Verilen Görev>
Aşağıdaki verilerin tamamını, hiçbir satırı değiştirmeden olduğu gibi tekrar yazın.

Sağlanan Veriler>
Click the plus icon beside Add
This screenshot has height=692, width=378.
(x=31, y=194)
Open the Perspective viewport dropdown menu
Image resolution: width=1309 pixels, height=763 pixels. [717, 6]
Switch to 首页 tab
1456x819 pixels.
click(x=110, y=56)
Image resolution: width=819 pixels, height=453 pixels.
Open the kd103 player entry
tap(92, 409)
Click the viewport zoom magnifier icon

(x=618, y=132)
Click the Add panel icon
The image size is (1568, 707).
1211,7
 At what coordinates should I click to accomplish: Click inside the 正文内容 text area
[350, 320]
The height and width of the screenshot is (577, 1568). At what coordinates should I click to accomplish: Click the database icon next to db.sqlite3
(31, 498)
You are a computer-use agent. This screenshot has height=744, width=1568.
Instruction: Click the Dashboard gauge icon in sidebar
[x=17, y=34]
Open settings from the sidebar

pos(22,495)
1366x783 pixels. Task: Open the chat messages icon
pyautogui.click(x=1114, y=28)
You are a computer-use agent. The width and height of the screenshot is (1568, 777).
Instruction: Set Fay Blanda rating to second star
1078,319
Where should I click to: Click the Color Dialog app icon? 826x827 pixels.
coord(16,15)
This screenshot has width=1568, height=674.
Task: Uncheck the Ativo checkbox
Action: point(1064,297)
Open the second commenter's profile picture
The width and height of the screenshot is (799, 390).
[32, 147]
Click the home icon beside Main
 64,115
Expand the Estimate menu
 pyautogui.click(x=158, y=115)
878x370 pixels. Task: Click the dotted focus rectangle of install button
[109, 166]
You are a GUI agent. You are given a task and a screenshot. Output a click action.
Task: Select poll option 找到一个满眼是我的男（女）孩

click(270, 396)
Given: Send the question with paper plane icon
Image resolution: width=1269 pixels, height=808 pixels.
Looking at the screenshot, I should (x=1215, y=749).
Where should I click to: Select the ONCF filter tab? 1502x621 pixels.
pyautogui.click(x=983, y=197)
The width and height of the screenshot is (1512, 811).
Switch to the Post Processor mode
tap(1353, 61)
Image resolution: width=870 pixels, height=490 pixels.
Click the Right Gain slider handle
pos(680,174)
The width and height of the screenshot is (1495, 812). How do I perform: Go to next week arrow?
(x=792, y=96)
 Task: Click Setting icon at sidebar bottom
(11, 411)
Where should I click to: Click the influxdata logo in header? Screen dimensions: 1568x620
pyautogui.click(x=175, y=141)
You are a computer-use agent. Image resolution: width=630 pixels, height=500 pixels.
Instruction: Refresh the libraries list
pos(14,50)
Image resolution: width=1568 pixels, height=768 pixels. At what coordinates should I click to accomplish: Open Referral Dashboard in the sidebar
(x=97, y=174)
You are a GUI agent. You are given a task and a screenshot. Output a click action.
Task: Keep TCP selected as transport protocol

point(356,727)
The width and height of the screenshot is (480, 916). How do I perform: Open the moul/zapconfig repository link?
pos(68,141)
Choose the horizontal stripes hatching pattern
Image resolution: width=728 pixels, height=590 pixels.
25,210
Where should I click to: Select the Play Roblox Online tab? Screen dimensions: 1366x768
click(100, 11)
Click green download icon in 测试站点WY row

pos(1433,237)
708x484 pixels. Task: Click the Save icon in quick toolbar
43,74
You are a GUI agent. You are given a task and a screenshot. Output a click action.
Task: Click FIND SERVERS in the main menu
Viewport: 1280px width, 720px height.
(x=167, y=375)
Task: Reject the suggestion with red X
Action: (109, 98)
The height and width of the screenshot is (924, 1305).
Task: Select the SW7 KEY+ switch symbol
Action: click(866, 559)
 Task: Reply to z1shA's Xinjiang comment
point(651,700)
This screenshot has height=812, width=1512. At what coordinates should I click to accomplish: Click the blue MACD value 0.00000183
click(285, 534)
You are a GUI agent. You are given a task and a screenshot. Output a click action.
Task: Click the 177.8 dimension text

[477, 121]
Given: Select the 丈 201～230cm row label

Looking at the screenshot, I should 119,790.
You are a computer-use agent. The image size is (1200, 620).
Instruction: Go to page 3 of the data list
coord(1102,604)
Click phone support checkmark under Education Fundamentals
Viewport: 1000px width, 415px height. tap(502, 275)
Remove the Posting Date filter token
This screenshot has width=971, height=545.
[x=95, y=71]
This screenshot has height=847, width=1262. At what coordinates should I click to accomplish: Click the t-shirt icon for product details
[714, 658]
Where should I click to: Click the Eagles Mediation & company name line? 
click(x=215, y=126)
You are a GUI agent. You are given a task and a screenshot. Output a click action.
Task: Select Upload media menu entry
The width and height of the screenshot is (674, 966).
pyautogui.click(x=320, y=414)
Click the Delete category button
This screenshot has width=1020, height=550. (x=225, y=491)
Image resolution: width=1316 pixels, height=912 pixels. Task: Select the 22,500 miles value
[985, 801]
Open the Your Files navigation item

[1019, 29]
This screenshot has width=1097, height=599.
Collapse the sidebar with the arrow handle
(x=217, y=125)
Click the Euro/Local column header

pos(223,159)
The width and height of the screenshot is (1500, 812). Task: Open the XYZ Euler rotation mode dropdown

Görevin Çözümü>
Click the plus icon beside Add
This screenshot has height=692, width=378.
(x=31, y=194)
Open the Perspective viewport dropdown menu
Image resolution: width=1309 pixels, height=763 pixels. [717, 6]
Switch to 首页 tab
1456x819 pixels.
click(x=110, y=56)
Image resolution: width=819 pixels, height=453 pixels.
Open the kd103 player entry
tap(92, 409)
Click the viewport zoom magnifier icon

(x=618, y=132)
Click the Add panel icon
The image size is (1568, 707).
1211,7
 At what coordinates should I click to accomplish: Click inside the 正文内容 text area
[350, 320]
The height and width of the screenshot is (577, 1568). At what coordinates should I click to accomplish: Click the database icon next to db.sqlite3
(31, 498)
You are a computer-use agent. This screenshot has height=744, width=1568.
Instruction: Click the Dashboard gauge icon in sidebar
[x=17, y=34]
Open settings from the sidebar

pos(22,495)
1366x783 pixels. Task: Open the chat messages icon
pyautogui.click(x=1114, y=28)
You are a computer-use agent. The width and height of the screenshot is (1568, 777).
Instruction: Set Fay Blanda rating to second star
1078,319
Where should I click to: Click the Color Dialog app icon? 826x827 pixels.
coord(16,15)
This screenshot has width=1568, height=674.
Task: Uncheck the Ativo checkbox
Action: point(1064,297)
Open the second commenter's profile picture
The width and height of the screenshot is (799, 390).
[32, 147]
Click the home icon beside Main
 64,115
Expand the Estimate menu
 pyautogui.click(x=158, y=115)
878x370 pixels. Task: Click the dotted focus rectangle of install button
[109, 166]
You are a GUI agent. You are given a task and a screenshot. Output a click action.
Task: Select poll option 找到一个满眼是我的男（女）孩

click(270, 396)
Given: Send the question with paper plane icon
Image resolution: width=1269 pixels, height=808 pixels.
Looking at the screenshot, I should (x=1215, y=749).
Where should I click to: Select the ONCF filter tab? 1502x621 pixels.
pyautogui.click(x=983, y=197)
The width and height of the screenshot is (1512, 811).
Switch to the Post Processor mode
tap(1353, 61)
Image resolution: width=870 pixels, height=490 pixels.
Click the Right Gain slider handle
pos(680,174)
The width and height of the screenshot is (1495, 812). How do I perform: Go to next week arrow?
(x=792, y=96)
 Task: Click Setting icon at sidebar bottom
(11, 411)
Where should I click to: Click the influxdata logo in header? Screen dimensions: 1568x620
pyautogui.click(x=175, y=141)
You are a computer-use agent. Image resolution: width=630 pixels, height=500 pixels.
Instruction: Refresh the libraries list
pos(14,50)
Image resolution: width=1568 pixels, height=768 pixels. At what coordinates should I click to accomplish: Open Referral Dashboard in the sidebar
(x=97, y=174)
You are a GUI agent. You are given a task and a screenshot. Output a click action.
Task: Keep TCP selected as transport protocol

point(356,727)
The width and height of the screenshot is (480, 916). How do I perform: Open the moul/zapconfig repository link?
pos(68,141)
Choose the horizontal stripes hatching pattern
Image resolution: width=728 pixels, height=590 pixels.
25,210
Where should I click to: Select the Play Roblox Online tab? Screen dimensions: 1366x768
click(100, 11)
Click green download icon in 测试站点WY row

pos(1433,237)
708x484 pixels. Task: Click the Save icon in quick toolbar
43,74
You are a GUI agent. You are given a task and a screenshot. Output a click action.
Task: Click FIND SERVERS in the main menu
Viewport: 1280px width, 720px height.
(x=167, y=375)
Task: Reject the suggestion with red X
Action: (109, 98)
The height and width of the screenshot is (924, 1305).
Task: Select the SW7 KEY+ switch symbol
Action: click(866, 559)
 Task: Reply to z1shA's Xinjiang comment
point(651,700)
This screenshot has height=812, width=1512. At what coordinates should I click to accomplish: Click the blue MACD value 0.00000183
click(285, 534)
You are a GUI agent. You are given a task and a screenshot. Output a click action.
Task: Click the 177.8 dimension text

[477, 121]
Given: Select the 丈 201～230cm row label

Looking at the screenshot, I should 119,790.
You are a computer-use agent. The image size is (1200, 620).
Instruction: Go to page 3 of the data list
coord(1102,604)
Click phone support checkmark under Education Fundamentals
Viewport: 1000px width, 415px height. tap(502, 275)
Remove the Posting Date filter token
This screenshot has width=971, height=545.
[x=95, y=71]
This screenshot has height=847, width=1262. At what coordinates should I click to accomplish: Click the t-shirt icon for product details
[714, 658]
Where should I click to: Click the Eagles Mediation & company name line? 
click(x=215, y=126)
You are a GUI agent. You are given a task and a screenshot. Output a click action.
Task: Select Upload media menu entry
The width and height of the screenshot is (674, 966).
pyautogui.click(x=320, y=414)
Click the Delete category button
This screenshot has width=1020, height=550. (x=225, y=491)
Image resolution: width=1316 pixels, height=912 pixels. Task: Select the 22,500 miles value
[985, 801]
Open the Your Files navigation item

[1019, 29]
This screenshot has width=1097, height=599.
Collapse the sidebar with the arrow handle
(x=217, y=125)
Click the Euro/Local column header

pos(223,159)
The width and height of the screenshot is (1500, 812). Task: Open the XYZ Euler rotation mode dropdown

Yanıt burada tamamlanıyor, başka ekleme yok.